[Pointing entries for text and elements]
↓

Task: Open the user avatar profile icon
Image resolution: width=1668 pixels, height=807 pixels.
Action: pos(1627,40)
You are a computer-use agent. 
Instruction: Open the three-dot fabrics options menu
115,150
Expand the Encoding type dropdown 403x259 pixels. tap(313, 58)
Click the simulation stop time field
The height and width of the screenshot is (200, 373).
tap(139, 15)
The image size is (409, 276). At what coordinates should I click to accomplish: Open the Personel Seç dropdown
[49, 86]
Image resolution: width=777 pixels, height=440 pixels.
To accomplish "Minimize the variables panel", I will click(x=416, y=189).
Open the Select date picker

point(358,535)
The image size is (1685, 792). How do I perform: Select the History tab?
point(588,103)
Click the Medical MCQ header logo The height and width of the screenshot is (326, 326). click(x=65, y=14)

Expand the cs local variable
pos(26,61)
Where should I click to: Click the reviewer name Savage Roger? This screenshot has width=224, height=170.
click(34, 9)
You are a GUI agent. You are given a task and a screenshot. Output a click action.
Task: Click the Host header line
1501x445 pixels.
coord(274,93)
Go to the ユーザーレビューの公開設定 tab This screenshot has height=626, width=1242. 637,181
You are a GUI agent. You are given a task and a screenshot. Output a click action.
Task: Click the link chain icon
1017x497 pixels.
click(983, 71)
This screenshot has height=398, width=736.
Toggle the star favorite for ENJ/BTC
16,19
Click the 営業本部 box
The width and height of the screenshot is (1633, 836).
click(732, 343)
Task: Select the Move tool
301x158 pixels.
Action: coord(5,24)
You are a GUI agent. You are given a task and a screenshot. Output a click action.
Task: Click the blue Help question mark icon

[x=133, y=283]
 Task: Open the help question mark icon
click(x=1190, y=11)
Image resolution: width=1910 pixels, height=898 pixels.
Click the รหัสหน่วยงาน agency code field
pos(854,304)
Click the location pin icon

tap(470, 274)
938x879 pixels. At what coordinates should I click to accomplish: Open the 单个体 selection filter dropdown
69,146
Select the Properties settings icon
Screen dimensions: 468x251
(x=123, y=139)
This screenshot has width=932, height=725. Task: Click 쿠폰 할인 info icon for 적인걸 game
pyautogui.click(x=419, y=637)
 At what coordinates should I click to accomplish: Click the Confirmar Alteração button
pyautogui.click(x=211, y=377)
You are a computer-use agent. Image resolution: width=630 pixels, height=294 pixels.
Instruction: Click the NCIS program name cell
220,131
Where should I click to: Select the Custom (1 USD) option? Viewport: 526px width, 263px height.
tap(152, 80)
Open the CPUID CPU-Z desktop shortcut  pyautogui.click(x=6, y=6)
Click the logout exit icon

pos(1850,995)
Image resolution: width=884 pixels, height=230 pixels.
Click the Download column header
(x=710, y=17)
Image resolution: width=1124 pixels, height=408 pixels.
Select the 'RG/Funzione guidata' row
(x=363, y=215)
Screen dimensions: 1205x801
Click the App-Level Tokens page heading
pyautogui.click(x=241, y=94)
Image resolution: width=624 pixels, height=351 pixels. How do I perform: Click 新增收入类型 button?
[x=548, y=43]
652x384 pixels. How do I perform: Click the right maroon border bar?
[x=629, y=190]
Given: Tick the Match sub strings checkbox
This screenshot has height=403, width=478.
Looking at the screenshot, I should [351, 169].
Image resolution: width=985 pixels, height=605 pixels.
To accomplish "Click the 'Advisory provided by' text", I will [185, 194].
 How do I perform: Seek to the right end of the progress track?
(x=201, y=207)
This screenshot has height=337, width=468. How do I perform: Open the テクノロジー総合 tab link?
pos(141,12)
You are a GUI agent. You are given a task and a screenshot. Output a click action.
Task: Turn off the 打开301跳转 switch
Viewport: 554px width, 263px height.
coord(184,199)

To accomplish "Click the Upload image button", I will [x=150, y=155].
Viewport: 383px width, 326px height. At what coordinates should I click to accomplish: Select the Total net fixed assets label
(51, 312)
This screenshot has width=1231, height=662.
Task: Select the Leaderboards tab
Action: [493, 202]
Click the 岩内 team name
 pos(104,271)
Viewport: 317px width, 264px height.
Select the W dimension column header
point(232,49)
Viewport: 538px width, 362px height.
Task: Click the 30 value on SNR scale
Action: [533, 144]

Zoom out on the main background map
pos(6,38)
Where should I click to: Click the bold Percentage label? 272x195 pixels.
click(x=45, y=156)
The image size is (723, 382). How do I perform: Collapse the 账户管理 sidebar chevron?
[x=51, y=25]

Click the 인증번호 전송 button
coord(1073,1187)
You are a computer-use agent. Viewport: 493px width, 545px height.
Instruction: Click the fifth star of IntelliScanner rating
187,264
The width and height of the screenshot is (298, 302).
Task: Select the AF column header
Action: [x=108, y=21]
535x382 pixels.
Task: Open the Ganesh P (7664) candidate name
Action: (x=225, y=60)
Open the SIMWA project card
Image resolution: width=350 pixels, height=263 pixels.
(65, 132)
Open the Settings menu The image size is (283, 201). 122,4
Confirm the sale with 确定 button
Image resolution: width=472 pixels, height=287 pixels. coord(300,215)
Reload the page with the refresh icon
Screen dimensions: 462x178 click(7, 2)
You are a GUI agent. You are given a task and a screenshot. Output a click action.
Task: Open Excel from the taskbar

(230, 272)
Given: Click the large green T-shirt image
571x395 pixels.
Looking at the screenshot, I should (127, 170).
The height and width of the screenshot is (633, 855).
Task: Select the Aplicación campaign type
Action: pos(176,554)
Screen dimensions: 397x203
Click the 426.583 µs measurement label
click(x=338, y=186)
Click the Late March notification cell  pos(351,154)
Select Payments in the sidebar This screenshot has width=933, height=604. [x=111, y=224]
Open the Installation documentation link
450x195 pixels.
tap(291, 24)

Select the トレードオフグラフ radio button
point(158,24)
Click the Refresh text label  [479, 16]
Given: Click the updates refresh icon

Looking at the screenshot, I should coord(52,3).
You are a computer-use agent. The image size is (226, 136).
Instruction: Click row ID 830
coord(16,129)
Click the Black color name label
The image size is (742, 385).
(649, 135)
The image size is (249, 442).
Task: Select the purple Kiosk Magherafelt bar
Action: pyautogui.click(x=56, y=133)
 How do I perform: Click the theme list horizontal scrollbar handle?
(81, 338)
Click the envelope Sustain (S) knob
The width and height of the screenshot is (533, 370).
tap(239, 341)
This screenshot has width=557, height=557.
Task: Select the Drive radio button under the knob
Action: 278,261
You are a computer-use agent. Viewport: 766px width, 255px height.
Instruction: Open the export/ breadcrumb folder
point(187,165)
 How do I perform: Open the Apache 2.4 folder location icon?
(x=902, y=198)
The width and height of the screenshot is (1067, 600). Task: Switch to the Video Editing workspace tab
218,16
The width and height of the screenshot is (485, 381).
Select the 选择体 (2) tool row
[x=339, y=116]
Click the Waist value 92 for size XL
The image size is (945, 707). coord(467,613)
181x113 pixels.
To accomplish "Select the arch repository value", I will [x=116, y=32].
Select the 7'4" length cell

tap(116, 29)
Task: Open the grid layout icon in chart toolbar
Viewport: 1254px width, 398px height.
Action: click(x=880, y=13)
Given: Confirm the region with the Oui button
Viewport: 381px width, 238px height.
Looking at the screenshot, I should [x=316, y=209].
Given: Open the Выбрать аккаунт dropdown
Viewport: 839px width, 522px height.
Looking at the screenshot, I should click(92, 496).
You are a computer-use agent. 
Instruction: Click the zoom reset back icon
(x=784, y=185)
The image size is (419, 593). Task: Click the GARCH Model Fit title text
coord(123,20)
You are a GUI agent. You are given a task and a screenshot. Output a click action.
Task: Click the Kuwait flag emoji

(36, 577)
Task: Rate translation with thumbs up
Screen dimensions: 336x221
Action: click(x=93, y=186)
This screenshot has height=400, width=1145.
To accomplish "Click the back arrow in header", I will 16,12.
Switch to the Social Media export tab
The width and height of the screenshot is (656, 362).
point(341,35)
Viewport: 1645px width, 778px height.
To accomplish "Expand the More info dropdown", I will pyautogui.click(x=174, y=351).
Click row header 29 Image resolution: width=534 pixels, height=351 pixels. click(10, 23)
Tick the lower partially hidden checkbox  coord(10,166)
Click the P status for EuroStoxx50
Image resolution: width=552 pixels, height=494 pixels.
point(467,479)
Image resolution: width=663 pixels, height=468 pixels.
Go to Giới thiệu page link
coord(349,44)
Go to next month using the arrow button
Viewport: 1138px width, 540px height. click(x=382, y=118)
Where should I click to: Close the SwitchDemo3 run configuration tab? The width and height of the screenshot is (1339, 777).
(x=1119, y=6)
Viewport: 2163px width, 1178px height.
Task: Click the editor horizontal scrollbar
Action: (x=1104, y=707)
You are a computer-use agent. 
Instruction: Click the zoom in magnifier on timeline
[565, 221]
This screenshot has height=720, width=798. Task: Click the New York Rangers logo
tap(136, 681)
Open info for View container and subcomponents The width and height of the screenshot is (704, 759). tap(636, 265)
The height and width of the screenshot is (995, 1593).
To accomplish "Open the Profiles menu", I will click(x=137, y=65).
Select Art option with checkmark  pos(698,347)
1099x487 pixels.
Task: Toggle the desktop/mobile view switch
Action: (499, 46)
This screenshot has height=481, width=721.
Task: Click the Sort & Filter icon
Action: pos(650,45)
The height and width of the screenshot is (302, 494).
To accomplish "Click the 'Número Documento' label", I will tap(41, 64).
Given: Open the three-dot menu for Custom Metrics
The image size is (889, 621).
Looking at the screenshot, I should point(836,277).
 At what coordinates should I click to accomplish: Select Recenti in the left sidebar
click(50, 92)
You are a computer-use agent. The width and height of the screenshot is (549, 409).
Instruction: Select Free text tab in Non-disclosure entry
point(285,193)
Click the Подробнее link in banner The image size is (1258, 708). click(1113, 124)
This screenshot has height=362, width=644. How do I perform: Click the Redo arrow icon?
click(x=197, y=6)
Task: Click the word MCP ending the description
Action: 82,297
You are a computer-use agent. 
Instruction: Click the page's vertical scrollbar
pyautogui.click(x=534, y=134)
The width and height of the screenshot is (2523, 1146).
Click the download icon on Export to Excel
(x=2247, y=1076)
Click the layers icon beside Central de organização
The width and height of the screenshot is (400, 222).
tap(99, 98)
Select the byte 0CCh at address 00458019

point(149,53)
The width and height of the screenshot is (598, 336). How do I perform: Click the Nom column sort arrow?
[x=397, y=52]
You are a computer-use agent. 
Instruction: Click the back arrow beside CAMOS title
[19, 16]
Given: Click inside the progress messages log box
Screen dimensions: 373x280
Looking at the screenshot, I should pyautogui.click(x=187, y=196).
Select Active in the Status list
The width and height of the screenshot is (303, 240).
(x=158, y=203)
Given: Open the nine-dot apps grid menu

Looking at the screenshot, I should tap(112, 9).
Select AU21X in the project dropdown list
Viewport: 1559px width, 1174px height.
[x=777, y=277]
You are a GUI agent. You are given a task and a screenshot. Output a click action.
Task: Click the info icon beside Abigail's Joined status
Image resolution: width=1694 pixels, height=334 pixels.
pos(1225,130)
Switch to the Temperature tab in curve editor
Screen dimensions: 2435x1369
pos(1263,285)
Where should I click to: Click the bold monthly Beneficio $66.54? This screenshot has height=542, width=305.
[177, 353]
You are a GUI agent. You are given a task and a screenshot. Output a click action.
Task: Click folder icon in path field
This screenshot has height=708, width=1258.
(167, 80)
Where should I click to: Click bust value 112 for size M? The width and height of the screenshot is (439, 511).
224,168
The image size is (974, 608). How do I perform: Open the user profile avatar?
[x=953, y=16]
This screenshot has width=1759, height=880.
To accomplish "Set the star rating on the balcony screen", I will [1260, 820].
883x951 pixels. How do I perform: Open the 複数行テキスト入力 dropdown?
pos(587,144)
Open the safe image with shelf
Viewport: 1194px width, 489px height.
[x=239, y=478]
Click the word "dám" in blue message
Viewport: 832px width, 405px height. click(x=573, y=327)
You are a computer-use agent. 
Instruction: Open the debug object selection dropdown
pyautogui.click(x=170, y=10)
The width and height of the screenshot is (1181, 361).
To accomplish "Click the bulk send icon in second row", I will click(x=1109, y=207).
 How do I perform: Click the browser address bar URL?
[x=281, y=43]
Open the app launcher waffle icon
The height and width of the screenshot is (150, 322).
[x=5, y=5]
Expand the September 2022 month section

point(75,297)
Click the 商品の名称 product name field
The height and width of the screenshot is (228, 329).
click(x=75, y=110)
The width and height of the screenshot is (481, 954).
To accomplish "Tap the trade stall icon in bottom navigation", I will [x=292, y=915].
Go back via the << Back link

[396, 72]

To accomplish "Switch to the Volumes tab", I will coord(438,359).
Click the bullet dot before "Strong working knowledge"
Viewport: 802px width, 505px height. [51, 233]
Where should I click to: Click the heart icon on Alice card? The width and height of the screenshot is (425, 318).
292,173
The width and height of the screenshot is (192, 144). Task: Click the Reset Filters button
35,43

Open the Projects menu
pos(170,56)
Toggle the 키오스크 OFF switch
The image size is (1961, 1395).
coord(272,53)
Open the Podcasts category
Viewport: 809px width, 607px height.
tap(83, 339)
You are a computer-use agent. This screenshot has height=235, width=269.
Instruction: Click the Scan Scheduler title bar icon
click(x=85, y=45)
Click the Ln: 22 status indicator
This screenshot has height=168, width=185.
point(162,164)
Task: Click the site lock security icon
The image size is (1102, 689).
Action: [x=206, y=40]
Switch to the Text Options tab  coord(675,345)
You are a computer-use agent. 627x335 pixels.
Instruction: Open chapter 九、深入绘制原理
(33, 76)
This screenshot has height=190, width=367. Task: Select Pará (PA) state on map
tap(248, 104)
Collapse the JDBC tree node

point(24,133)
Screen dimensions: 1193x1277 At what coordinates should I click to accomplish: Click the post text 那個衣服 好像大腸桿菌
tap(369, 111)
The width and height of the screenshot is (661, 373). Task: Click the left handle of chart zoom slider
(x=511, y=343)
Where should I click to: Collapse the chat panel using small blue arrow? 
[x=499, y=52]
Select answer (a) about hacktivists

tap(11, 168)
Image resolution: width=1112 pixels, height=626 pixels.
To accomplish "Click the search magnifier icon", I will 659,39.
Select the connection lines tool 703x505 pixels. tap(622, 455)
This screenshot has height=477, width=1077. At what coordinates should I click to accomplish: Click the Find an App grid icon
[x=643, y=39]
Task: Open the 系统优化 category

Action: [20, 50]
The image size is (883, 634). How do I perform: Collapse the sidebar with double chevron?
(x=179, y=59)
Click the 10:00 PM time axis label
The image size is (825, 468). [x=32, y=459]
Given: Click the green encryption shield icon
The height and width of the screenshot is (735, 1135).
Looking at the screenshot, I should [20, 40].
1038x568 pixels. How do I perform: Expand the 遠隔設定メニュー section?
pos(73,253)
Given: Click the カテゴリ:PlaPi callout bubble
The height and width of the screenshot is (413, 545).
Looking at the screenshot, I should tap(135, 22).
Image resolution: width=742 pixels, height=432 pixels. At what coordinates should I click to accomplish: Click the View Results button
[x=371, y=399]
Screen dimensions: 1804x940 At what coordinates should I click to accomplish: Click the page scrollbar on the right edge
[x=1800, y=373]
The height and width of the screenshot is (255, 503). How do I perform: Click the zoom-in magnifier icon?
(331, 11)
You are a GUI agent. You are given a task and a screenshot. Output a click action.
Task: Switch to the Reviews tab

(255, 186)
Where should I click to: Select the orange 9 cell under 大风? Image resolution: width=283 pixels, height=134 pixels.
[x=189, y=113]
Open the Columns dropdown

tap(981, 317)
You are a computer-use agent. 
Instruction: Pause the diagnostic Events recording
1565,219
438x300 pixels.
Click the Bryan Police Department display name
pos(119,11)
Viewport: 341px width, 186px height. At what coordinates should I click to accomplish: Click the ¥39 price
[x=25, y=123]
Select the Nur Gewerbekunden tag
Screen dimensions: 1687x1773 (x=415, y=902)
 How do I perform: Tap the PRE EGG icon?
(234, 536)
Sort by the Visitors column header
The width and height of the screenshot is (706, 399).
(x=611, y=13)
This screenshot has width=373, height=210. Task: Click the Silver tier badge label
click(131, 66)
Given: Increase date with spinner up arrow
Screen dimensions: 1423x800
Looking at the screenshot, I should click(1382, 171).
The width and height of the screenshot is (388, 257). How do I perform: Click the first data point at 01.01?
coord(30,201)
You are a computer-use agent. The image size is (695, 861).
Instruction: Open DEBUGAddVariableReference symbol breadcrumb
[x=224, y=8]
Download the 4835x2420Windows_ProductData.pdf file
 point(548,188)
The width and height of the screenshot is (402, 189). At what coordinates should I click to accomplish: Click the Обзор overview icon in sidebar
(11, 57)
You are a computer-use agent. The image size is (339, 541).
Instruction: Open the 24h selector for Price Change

↑

TASK :: Rewrite the entries from the line that has "The width and height of the screenshot is (1067, 600)." through the line that has "The image size is (945, 707). coord(467,613)", putting "Hip" in place of "Waist" and leaving the rest as it is.

IN RESPONSE ::
The width and height of the screenshot is (1067, 600). Task: Switch to the Video Editing workspace tab
218,16
The width and height of the screenshot is (485, 381).
Select the 选择体 (2) tool row
[x=339, y=116]
Click the Hip value 92 for size XL
The image size is (945, 707). coord(467,613)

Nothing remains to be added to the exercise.